Requirement:
Nothing but the lines from the one with "The height and width of the screenshot is (791, 1080)." through the final line of the entries below should be written out, each exactly as given.

Stored items:
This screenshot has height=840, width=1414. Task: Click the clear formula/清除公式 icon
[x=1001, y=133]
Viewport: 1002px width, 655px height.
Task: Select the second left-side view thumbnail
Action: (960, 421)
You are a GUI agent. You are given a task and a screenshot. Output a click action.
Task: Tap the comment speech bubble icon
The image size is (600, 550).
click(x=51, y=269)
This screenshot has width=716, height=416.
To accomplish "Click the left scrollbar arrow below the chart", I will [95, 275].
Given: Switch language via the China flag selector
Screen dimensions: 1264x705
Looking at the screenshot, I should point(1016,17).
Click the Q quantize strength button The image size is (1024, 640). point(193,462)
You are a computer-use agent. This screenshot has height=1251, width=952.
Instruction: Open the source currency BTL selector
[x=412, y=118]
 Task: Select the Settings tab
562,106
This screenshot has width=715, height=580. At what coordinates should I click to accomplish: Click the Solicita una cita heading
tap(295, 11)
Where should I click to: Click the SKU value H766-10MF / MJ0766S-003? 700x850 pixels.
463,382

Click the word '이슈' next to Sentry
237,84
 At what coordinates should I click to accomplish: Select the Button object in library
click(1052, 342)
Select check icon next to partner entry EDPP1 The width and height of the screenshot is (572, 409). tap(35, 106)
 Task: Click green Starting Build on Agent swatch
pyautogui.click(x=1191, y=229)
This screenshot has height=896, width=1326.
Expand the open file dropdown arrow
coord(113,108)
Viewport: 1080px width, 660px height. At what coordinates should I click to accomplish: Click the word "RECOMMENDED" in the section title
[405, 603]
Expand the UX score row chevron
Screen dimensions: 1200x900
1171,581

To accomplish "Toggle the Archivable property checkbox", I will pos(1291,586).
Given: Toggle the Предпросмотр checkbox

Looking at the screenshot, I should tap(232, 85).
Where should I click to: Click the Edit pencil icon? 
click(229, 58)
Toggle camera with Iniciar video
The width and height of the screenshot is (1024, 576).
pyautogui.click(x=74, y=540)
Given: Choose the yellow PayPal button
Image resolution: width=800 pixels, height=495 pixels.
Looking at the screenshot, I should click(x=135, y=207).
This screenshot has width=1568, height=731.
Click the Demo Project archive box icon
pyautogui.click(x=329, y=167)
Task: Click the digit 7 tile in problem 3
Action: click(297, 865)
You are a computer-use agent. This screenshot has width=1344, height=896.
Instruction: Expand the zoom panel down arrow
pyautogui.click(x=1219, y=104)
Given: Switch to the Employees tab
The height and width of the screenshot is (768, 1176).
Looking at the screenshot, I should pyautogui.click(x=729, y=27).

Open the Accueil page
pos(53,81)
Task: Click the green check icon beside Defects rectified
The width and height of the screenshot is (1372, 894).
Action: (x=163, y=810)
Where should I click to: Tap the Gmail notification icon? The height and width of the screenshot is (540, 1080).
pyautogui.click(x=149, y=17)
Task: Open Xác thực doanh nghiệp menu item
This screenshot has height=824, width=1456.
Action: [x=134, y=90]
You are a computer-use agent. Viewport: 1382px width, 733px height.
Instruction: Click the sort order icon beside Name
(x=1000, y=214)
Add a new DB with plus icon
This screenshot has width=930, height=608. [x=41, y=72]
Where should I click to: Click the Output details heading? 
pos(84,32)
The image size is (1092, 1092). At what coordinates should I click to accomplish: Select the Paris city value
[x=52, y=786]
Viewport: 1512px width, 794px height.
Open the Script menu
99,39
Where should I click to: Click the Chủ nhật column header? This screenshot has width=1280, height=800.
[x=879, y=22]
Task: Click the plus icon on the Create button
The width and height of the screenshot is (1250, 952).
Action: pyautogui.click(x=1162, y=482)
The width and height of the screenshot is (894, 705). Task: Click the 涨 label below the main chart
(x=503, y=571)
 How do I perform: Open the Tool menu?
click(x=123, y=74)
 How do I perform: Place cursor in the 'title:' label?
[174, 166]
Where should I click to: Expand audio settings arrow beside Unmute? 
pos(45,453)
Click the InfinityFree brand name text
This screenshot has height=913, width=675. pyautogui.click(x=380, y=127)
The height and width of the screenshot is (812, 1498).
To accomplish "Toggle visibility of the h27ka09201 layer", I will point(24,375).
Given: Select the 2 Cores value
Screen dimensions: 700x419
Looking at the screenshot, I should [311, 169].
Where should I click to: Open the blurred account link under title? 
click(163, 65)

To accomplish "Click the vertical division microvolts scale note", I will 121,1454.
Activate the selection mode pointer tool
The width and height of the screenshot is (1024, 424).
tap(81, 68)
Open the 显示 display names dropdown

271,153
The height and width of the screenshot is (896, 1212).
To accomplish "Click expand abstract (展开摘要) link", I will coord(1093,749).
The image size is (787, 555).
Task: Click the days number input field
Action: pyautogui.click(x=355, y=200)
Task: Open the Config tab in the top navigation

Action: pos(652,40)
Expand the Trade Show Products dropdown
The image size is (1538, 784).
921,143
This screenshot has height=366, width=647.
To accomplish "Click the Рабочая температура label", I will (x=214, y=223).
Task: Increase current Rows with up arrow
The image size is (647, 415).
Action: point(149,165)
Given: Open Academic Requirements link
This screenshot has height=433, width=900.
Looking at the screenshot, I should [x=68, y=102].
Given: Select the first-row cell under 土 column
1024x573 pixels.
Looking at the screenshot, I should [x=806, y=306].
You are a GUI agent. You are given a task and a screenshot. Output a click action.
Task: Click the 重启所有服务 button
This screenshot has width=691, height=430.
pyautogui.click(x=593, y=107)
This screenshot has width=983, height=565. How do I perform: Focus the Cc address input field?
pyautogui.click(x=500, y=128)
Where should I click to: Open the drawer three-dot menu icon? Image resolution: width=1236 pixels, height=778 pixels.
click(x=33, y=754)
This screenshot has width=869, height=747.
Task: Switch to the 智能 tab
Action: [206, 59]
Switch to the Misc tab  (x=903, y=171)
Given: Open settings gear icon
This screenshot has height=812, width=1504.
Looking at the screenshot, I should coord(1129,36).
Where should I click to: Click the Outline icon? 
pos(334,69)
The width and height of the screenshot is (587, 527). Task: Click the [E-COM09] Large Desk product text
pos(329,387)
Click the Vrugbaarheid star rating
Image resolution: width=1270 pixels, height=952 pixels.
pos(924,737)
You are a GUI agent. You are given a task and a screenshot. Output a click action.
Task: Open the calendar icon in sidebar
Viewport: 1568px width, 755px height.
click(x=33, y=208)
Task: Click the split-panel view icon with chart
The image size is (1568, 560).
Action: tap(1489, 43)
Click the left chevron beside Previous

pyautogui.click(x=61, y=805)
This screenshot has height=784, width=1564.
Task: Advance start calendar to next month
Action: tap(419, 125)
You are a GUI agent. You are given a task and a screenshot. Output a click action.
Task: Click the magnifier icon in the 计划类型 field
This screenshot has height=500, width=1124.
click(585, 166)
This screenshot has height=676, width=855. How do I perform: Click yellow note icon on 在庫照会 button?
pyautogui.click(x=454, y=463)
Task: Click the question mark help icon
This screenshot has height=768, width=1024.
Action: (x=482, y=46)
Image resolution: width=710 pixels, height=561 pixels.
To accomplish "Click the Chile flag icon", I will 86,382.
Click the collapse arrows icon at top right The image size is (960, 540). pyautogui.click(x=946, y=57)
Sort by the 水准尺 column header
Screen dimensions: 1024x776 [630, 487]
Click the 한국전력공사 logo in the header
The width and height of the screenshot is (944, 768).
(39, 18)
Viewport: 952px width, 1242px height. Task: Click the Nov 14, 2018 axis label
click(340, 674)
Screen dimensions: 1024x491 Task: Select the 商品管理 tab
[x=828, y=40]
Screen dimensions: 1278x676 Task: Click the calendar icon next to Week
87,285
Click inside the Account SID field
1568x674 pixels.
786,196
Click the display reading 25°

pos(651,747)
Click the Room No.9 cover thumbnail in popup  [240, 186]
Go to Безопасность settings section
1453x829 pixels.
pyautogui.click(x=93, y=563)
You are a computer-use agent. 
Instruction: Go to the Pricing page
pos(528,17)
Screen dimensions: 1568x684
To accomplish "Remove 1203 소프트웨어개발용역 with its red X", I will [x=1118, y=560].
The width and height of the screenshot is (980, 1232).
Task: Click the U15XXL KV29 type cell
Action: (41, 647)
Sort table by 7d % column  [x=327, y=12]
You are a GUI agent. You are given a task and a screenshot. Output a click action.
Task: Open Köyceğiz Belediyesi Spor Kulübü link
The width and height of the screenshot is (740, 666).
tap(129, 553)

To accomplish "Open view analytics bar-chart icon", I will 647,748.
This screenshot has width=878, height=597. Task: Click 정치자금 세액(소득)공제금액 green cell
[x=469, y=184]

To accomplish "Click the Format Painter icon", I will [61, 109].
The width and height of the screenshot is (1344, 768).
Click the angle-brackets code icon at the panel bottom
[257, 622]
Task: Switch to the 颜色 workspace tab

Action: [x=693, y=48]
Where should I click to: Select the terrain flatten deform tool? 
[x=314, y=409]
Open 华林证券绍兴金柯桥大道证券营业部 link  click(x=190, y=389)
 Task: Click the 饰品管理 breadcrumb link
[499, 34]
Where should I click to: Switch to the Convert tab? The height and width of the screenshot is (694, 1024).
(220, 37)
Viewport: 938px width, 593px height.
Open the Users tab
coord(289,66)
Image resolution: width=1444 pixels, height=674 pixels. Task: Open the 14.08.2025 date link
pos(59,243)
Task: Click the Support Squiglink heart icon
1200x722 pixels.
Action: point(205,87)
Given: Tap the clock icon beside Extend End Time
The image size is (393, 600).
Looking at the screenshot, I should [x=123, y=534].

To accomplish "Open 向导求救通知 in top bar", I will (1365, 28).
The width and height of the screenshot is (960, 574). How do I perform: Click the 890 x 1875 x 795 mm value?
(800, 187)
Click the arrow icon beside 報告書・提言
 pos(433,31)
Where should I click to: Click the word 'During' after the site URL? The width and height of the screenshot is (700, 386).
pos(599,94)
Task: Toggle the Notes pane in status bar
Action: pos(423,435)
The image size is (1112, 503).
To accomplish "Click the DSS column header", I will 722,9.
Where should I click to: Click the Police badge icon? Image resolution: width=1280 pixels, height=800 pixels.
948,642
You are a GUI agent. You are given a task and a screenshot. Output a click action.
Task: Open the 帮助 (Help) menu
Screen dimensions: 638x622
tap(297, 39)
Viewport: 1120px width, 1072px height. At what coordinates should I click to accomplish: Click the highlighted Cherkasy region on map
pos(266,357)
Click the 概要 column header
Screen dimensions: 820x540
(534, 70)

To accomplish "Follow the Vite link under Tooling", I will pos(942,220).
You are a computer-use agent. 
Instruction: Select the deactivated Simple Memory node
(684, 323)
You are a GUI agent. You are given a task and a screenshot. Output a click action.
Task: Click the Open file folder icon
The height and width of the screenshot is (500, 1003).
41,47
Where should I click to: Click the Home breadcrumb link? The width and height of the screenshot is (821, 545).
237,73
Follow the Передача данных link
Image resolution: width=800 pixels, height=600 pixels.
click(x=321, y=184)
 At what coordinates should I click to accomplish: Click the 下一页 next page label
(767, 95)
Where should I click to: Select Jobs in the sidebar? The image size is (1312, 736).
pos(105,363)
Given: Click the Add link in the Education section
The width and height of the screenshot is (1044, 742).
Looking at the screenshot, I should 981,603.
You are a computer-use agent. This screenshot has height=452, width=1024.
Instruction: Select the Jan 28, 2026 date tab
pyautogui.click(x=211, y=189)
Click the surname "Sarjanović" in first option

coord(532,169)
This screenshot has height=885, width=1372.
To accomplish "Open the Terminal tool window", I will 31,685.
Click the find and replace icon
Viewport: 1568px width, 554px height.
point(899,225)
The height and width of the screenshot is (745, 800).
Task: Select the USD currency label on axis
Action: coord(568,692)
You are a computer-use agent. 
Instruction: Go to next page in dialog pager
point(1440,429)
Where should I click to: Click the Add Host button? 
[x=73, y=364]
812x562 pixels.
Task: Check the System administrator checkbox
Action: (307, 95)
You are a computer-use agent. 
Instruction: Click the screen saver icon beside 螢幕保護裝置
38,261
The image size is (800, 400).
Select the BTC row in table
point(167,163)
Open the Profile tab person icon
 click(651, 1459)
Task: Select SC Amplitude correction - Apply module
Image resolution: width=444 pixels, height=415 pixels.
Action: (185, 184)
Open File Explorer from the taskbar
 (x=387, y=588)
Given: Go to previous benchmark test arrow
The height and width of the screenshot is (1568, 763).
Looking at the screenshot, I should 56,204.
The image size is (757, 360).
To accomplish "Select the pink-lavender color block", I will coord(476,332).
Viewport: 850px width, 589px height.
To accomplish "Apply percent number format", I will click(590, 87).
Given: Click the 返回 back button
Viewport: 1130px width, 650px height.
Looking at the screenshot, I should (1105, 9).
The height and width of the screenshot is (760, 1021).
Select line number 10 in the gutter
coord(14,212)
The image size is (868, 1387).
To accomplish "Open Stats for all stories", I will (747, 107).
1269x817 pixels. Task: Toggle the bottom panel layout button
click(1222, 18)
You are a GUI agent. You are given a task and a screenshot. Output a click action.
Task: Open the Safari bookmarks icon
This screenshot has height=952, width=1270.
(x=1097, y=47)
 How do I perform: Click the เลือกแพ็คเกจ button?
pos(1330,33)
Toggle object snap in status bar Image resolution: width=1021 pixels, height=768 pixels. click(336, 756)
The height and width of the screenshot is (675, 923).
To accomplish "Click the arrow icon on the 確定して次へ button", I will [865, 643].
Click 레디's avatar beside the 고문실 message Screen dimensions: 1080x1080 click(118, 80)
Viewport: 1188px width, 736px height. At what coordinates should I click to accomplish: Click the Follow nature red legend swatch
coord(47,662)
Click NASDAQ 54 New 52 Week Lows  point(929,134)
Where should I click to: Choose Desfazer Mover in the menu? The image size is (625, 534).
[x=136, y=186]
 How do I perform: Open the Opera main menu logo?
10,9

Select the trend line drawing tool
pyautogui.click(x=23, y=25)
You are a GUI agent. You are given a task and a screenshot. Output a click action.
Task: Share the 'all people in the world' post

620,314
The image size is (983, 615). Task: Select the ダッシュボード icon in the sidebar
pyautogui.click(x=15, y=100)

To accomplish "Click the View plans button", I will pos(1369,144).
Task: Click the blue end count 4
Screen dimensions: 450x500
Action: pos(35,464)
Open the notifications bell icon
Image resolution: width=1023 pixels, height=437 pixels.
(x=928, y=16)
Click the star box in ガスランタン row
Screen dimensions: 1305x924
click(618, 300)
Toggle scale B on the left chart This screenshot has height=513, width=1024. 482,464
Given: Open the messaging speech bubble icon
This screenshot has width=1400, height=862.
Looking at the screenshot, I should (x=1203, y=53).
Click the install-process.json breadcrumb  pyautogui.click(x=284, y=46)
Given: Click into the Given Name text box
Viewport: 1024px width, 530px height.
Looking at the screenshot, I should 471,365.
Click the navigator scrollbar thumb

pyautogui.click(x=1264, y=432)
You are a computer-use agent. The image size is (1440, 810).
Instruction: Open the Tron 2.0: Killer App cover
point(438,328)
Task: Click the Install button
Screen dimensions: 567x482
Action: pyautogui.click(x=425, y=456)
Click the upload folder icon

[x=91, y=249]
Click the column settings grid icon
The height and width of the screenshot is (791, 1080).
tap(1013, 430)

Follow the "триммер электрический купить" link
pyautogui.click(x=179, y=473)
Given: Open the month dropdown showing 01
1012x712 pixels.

Answer space:
The height and width of the screenshot is (791, 1080).
tap(1013, 430)

Follow the "триммер электрический купить" link
pyautogui.click(x=179, y=473)
Given: Open the month dropdown showing 01
1012x712 pixels.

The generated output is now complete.